Accenture Plc plans to spend $1.8 billion on acquisitions this year—more than what its three biggest Indian information technology (IT) rivals combined spent in the past three years—as it seeks to accelerate growth.
Aided by the planned acquisitions of companies such as analytics and cloud computing firms, Accenture, which does as much business as Tata Consultancy Services Ltd (TCS), Infosys Ltd and Wipro Ltd put together, is poised to outpace them in growth this year for the first time since it went public in 2011. The acquisitions plan was spelt out in a post-earnings call with analysts.
Indian IT firms, which follow an April-March fiscal, will have to better their performance from last year or risk growing slower than Accenture.
TCS, Infosys and Wipro reported a dollar revenue growth of 6.2%, 7.4% and 4.9%, respectively, last year. Although TCS and Wipro do not provide an annual growth forecast, Infosys expects its revenue to grow 6.1-8.1% this year—a guidance that analysts say could be cut in coming months.
This aggressive acquisition model of Accenture, which spent more than $900 million in each of the past two years on buying companies, is driven by Fortune 1000 clients demanding from their IT vendors solutions that help them run their businesses better. Newer technologies, such as data analytics and cloud computing, along with a strong consulting practice, are the growth drivers for technology outsourcing vendors as customers across industries are spending less on traditional outsourcing work like application maintenance.
“Accenture has done a tremendous job with financial engineering and M&As (mergers and acquisitions),” said Ray Wang, founder of Constellation Research, a technology research and advisory firm. “They have bought their way into offensive growth, entered new markets such as AI (artificial intelligence), marketing operations, and digital transformation with design firms faster than others.”
Since 1 April 2014, TCS, Infosys and Wipro have together spent $1.58 billion on acquisitions, with $80 million more spent together by Infosys and Wipro through their corporate venture arms in making minority investments in close to two dozen start-ups.
Accenture is expected to end FY17 on 31 August with at best 5.8% dollar revenue growth. For the year to August 2016, the management said its 15 acquisitions accounted for 2 percentage points of overall 10.5% constant currency growth (6% dollar revenue growth).
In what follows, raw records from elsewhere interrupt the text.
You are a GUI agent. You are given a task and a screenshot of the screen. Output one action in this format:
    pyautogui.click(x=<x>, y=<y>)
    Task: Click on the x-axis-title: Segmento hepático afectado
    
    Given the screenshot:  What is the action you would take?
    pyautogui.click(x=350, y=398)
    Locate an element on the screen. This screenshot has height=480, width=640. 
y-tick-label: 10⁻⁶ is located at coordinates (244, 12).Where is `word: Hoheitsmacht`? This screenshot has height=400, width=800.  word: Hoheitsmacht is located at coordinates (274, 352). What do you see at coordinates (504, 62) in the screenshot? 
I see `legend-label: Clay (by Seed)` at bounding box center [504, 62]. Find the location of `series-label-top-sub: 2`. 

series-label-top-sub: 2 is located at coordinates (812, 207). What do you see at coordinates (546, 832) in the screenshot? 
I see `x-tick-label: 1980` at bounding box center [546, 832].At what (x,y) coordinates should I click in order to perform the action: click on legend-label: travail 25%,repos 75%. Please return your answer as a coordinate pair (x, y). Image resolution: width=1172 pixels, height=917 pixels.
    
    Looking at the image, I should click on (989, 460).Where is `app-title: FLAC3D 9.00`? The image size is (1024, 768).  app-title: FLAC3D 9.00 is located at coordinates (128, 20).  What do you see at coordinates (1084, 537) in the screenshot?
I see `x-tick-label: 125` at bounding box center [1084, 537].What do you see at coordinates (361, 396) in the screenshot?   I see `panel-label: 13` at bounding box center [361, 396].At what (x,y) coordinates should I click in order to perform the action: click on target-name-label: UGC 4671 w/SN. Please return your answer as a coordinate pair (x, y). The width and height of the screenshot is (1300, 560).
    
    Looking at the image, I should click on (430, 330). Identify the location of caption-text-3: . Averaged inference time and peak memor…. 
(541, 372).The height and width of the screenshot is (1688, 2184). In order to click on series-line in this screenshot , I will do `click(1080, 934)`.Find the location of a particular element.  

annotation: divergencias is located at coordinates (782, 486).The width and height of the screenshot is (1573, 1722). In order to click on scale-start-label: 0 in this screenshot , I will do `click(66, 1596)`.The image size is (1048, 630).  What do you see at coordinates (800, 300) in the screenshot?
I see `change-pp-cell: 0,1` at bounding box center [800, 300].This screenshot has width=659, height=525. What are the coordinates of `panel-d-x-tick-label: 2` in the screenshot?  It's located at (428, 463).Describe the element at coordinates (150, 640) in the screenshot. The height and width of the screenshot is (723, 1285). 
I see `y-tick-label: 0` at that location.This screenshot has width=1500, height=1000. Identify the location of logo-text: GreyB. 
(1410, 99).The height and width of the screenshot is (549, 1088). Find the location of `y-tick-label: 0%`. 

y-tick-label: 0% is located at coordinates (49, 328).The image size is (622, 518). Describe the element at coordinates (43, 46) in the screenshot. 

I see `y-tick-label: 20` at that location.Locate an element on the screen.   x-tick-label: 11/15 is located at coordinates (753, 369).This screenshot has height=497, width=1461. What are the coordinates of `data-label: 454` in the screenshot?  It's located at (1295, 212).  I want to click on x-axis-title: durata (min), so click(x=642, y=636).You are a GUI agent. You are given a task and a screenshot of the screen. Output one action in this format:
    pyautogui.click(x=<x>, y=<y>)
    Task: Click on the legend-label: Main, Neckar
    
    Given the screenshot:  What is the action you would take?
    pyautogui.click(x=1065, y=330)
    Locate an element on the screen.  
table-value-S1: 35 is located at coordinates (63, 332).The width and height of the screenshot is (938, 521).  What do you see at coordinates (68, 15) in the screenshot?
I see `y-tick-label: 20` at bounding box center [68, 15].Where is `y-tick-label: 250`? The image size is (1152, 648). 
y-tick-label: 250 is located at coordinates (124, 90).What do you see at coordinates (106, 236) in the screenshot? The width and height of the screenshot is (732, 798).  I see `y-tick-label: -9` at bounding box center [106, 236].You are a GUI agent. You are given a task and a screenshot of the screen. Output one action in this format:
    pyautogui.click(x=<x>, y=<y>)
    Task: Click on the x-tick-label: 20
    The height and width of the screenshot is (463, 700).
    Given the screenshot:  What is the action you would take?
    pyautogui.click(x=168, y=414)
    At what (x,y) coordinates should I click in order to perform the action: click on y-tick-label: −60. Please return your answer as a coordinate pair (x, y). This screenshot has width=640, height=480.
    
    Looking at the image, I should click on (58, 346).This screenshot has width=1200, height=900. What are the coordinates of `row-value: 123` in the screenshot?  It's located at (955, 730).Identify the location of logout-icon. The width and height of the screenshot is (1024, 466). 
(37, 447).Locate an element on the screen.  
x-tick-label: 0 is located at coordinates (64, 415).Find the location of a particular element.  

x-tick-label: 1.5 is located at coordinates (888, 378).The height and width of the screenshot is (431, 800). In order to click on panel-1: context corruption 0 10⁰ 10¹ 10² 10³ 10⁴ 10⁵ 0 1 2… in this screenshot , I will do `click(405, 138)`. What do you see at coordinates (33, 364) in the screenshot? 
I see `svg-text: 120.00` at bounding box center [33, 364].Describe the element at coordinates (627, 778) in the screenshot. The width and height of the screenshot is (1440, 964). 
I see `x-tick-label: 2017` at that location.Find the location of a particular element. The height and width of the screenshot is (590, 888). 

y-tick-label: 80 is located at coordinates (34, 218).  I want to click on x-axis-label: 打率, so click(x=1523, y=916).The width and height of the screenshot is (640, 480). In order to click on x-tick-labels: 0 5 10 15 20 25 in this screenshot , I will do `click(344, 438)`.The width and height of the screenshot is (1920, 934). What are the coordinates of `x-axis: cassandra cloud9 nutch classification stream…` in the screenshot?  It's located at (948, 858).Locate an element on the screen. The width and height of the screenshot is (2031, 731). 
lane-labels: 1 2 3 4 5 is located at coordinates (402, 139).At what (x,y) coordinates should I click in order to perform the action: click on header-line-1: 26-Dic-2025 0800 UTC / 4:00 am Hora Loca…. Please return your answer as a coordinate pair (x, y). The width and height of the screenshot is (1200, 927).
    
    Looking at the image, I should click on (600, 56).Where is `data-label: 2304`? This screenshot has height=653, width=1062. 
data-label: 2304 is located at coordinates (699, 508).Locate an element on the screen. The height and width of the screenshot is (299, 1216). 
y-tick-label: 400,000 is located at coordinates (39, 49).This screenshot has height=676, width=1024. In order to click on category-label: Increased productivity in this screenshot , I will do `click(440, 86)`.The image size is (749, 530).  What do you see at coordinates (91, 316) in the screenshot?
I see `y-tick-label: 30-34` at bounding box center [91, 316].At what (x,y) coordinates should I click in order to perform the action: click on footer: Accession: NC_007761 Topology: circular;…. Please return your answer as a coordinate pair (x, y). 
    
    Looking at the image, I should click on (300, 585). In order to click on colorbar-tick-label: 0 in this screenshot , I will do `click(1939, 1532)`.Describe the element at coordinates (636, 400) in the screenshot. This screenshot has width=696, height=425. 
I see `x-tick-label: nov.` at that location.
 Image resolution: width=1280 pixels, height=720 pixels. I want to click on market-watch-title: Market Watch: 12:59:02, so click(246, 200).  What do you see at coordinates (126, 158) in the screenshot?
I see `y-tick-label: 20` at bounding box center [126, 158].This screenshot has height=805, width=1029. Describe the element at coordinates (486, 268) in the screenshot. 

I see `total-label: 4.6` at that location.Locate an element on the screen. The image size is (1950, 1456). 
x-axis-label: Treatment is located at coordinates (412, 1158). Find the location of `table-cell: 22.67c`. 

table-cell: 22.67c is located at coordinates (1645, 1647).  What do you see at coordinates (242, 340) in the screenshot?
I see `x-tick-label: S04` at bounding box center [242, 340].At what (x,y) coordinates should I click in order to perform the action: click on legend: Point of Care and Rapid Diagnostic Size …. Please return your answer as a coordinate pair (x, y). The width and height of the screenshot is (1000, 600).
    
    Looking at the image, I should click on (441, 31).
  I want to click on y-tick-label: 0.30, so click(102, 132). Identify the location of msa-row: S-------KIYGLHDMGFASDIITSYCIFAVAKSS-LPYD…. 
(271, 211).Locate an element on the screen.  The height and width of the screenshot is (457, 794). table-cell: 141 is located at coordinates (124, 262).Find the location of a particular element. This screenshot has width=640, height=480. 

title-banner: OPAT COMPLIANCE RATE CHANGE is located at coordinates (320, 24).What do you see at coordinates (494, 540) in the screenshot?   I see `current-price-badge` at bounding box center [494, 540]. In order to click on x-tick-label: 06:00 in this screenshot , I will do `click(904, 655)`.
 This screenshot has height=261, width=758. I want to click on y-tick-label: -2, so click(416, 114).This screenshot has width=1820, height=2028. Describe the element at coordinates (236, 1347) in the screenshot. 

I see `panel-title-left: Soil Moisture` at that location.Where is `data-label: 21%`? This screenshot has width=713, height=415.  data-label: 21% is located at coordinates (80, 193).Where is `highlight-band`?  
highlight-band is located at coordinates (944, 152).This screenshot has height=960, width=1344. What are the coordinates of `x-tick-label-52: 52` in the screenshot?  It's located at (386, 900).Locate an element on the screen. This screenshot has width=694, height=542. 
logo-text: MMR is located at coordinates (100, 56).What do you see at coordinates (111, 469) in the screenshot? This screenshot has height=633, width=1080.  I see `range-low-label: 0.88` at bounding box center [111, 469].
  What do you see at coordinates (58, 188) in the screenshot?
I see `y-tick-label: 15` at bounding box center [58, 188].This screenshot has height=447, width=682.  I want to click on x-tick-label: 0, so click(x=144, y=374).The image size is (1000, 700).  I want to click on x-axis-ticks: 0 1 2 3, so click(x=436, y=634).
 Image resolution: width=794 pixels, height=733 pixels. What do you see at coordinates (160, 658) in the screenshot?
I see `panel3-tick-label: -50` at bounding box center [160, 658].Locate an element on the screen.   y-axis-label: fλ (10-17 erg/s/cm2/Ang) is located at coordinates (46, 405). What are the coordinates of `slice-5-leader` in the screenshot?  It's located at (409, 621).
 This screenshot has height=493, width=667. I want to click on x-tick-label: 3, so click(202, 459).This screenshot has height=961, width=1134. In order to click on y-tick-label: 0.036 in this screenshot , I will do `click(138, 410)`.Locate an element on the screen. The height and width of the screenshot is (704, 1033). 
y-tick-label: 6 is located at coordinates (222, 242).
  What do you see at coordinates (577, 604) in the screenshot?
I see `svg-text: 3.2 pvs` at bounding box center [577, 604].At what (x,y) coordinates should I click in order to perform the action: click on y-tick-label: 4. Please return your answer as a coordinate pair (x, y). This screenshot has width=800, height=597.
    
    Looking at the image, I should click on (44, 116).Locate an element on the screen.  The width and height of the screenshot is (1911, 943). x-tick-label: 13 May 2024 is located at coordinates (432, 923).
Constant currency eliminates effect of currency movements.
“If M&A contributes two points of growth to FY17 revenue, then inorganic revenues may contribute higher growth in FY18,” Bachman wrote in a note dated 22 June, after Accenture reported its third-quarter March-May earnings. “We continue to believe Accenture is well positioned in an evolving digital market.”
Importantly, none of Accenture’s three dozen acquisitions over the past three years are large: More than three-fourths of the firms acquired have less than 200 staff, estimates JPMorgan Chase and Co. analyst Viju George.
However, Indian IT firms continue to look away from acquisitions. TCS last invested $50 million in stitching together a joint venture partnership with Mitsubishi Corp. in Japan in 2014 while Infosys has not made an acquisition in over 20 months. Wipro, which spent $1.14 billion in buying five firms over the past 36 months, has spent $8.7 million to buy one firm in the past eight months.
All Indian firms claim they constantly evaluate M&A opportunities but some experts say they need to change the way they have approached acquisitions if they want to keep pace with firms such as Accenture. “I think the reason Indian IT companies have been reluctant comes more from the pressures at the board level and with external shareholders,” said Ray Wang, founder of Constellation Research, a technology research and advisory firm. “The DNA of an M&A organization is different from organic growth. This will require some management changes like having a more decentralized management and also more executives who have high growth M&A experience.”